WHAT YOU HAVE TO DO: From the records below, find each line with the string "computer" and copy it.

MATERIAL TO PROCESS:
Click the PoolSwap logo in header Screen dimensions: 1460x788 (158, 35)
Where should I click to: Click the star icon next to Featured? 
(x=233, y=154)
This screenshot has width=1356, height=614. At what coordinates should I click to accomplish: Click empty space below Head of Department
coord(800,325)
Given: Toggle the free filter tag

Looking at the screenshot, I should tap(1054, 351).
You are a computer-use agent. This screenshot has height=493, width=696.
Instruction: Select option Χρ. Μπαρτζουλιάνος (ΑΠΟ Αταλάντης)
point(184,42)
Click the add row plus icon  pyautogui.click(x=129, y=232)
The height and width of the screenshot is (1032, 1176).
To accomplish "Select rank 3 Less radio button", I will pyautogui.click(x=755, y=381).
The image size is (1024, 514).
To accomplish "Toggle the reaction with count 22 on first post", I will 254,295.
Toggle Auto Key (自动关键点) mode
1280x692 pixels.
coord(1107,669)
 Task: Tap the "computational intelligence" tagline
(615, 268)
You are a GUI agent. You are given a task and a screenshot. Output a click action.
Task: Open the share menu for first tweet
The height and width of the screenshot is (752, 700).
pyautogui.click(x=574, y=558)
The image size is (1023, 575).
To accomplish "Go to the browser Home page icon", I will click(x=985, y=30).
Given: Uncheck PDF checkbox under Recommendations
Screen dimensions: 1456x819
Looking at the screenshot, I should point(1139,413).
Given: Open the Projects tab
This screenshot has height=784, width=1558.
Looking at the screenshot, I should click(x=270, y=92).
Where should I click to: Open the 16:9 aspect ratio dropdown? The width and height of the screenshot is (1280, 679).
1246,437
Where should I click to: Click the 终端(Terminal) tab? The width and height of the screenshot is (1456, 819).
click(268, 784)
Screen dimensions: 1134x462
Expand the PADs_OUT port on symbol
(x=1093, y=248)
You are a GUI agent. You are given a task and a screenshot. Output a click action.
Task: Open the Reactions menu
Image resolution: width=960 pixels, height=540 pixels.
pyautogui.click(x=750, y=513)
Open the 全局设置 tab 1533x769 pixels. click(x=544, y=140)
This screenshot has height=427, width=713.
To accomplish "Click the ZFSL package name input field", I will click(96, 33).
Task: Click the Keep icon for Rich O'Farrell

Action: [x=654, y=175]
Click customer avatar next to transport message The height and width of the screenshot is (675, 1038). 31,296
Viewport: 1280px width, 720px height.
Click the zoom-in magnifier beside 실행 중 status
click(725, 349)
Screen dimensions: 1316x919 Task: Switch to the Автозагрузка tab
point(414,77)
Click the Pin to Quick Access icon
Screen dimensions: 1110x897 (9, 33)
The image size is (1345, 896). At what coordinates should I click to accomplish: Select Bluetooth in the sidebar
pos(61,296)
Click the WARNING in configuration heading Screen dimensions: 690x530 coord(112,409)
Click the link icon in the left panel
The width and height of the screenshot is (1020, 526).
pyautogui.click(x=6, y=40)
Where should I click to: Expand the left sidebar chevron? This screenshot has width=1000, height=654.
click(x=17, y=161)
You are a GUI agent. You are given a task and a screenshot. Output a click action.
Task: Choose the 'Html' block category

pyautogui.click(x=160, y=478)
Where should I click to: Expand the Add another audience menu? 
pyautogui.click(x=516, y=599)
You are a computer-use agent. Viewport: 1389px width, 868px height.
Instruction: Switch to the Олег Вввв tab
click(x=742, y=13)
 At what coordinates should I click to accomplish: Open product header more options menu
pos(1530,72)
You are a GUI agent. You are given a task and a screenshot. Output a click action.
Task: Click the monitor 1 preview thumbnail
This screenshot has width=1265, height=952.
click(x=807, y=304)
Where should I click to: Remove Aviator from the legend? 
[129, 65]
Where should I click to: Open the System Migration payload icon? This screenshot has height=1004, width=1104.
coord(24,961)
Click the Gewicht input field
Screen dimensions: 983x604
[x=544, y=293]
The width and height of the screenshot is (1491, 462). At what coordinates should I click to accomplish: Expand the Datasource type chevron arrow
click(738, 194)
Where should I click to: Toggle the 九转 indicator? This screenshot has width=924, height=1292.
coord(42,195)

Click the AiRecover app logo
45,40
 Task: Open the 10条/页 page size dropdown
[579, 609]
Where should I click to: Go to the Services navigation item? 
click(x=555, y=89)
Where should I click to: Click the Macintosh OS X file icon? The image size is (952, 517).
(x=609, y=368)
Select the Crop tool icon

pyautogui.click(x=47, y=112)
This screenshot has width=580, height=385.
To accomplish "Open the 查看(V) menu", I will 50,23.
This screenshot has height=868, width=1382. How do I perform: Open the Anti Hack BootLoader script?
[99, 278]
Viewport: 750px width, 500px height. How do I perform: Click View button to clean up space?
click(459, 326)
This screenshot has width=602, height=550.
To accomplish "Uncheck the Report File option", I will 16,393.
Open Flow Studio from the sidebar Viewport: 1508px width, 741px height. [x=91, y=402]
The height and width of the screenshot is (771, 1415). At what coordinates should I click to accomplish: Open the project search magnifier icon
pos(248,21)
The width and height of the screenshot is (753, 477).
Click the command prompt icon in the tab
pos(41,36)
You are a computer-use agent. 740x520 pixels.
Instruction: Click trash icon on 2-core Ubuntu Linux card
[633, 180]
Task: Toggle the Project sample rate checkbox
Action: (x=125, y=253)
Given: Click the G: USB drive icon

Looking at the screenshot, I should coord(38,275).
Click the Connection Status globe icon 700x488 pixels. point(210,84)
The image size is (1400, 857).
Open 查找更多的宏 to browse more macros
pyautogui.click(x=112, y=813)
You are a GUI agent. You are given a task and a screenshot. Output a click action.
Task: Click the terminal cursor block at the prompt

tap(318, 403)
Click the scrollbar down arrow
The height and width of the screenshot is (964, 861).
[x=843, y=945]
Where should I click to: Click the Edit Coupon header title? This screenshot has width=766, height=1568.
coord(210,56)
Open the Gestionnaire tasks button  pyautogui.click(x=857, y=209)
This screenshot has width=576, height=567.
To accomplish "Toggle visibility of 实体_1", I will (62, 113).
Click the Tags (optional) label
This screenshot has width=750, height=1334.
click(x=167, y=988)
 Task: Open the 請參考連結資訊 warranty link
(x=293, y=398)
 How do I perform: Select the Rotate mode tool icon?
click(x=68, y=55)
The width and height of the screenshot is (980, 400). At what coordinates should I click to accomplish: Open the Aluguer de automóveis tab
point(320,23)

EXPECTED ANSWER:
You are a computer-use agent. This screenshot has height=493, width=696.
You are a computer-use agent. Viewport: 1389px width, 868px height.
You are a computer-use agent. 740x520 pixels.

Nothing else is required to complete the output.